Integration Principle

The OTel Collector is THE integration point. Tumult speaks OTLP only — it does not integrate directly with Jaeger, Prometheus, Loki, or any other backend. The Collector receives OTLP and routes (fans out) to all configured backends.

This means:

  • Tumult has exactly one export dependency: OTLP
  • Adding a new backend (Grafana Tempo, Elastic APM, Datadog) is a Collector config change, not a Tumult code change
  • The Collector handles sampling, batching, retry, and back-pressure

Local Analytics: DuckDB + Parquet

For local analysis without a full observability stack, journals are stored in DuckDB (embedded, zero-dependency) and exported as Parquet files for portability.
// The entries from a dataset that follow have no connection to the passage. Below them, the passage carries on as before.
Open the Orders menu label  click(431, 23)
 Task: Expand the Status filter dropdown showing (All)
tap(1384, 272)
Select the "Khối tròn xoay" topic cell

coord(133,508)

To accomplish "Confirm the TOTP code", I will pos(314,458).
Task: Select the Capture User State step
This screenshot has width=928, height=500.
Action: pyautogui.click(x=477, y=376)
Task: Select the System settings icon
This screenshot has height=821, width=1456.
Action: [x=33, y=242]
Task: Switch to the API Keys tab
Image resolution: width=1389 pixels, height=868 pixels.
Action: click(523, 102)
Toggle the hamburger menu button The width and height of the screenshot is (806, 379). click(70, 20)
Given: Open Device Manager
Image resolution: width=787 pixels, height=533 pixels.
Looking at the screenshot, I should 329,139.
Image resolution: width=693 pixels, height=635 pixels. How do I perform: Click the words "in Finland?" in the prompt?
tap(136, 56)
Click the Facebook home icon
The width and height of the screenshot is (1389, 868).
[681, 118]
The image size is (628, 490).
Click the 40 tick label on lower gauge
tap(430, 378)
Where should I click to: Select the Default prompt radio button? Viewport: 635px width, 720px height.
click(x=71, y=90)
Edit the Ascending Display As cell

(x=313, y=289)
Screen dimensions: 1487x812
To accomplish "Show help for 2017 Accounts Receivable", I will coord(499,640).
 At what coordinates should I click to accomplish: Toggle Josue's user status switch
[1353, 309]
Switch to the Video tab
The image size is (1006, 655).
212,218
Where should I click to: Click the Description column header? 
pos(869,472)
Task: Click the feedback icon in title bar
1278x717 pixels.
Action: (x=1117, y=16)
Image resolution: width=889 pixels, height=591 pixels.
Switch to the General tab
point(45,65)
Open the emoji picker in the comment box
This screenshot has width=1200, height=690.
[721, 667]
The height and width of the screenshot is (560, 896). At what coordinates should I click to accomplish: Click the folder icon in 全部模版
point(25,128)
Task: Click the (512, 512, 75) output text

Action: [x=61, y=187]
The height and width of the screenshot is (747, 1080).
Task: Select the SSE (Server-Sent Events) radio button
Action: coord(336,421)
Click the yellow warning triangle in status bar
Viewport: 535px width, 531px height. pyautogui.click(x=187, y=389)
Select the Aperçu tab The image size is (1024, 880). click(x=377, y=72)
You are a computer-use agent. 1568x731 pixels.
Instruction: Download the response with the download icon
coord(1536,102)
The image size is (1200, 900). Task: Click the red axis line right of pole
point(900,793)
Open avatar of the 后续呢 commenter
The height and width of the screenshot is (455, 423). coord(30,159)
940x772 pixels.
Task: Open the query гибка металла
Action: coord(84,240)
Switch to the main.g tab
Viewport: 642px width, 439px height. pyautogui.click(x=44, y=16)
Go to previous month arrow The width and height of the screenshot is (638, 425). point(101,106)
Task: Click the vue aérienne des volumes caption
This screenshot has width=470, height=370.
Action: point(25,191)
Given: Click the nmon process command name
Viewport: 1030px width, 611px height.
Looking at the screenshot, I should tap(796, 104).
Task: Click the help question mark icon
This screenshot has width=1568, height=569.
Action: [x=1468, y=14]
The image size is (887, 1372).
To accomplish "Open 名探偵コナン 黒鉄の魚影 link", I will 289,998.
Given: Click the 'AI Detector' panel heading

journal.toon ──> tumult-report ──> DuckDB (embedded)
                                       │
                                       ├──> SQL queries (interactive)
                                       └──> Parquet export (share/archive)

DuckDB is chosen because:

  • Embedded — no server process, no network, no setup
  • Columnar — efficient for analytical queries over experiment metrics
  • Parquet-native — reads and writes Parquet directly
  • SQL — familiar query language for ad-hoc analysis

Example SQL Queries Against Journals

Recovery time trend over last 30 days

SELECT
    experiment_title,
    DATE_TRUNC('day', started_at) AS run_date,
    AVG(recovery_duration_s) AS avg_recovery_s,
    MIN(recovery_duration_s) AS best_recovery_s,
    MAX(recovery_duration_s) AS worst_recovery_s,
    COUNT(*) AS run_count
FROM journals
WHERE started_at > CURRENT_TIMESTAMP - INTERVAL '30 days'
GROUP BY experiment_title, run_date
ORDER BY experiment_title, run_date;

Estimate accuracy by team

SELECT
    tags->>'team' AS team,
    COUNT(*) AS experiments,
    AVG(CASE WHEN estimate_outcome = actual_outcome THEN 1.0 ELSE 0.0 END) AS outcome_accuracy,
    AVG(ABS(estimate_recovery_s - actual_recovery_s)) AS avg_recovery_error_s,
    AVG(estimate_confidence) AS avg_confidence
FROM journals
WHERE estimate_outcome IS NOT NULL
GROUP BY tags->>'team'
ORDER BY outcome_accuracy DESC;
WITH ranked AS (
    SELECT
        target_system,
        started_at,
        recovery_duration_s,
        LAG(recovery_duration_s) OVER (
            PARTITION BY target_system ORDER BY started_at
        ) AS prev_recovery_s
    FROM journals
    WHERE status = 'completed' AND recovery_duration_s IS NOT NULL
)
SELECT
    target_system,
    COUNT(*) AS runs,
    AVG(recovery_duration_s - prev_recovery_s) AS avg_delta_s,
    CASE
        WHEN AVG(recovery_duration_s - prev_recovery_s) > 5.0 THEN 'DEGRADING'
        WHEN AVG(recovery_duration_s - prev_recovery_s) < -5.0 THEN 'IMPROVING'
        ELSE 'STABLE'
    END AS trend
FROM ranked
WHERE prev_recovery_s IS NOT NULL
GROUP BY target_system
ORDER BY avg_delta_s DESC;

Experiments with worst estimate-vs-actual deviation

SELECT
    experiment_title,
    started_at,
    estimate_outcome,
    actual_outcome,
    estimate_recovery_s,
    recovery_duration_s AS actual_recovery_s,
    ABS(estimate_recovery_s - recovery_duration_s) AS recovery_error_s,
    estimate_confidence
FROM journals
WHERE estimate_outcome IS NOT NULL
    AND estimate_outcome != actual_outcome
ORDER BY recovery_error_s DESC
LIMIT 20;

Attribute Namespace Summary

All resilience testing attributes live under the resilience.* namespace:

Prefix Phase Purpose
resilience.estimate.* 0 Operator predictions before experiment
resilience.baseline.* 1 Statistical baseline before fault
resilience.during.* 2 Observations under active fault
resilience.post.* 3 Recovery measurements after rollback
resilience.analysis.* 4 Cross-run analysis and scoring

The tumult.* namespace is reserved for engine-level instrumentation (see the design doc for the full attribute list). The resilience.* namespace is the domain-level data model for the experiment lifecycle.


Tumult is open source under the Apache-2.0 license.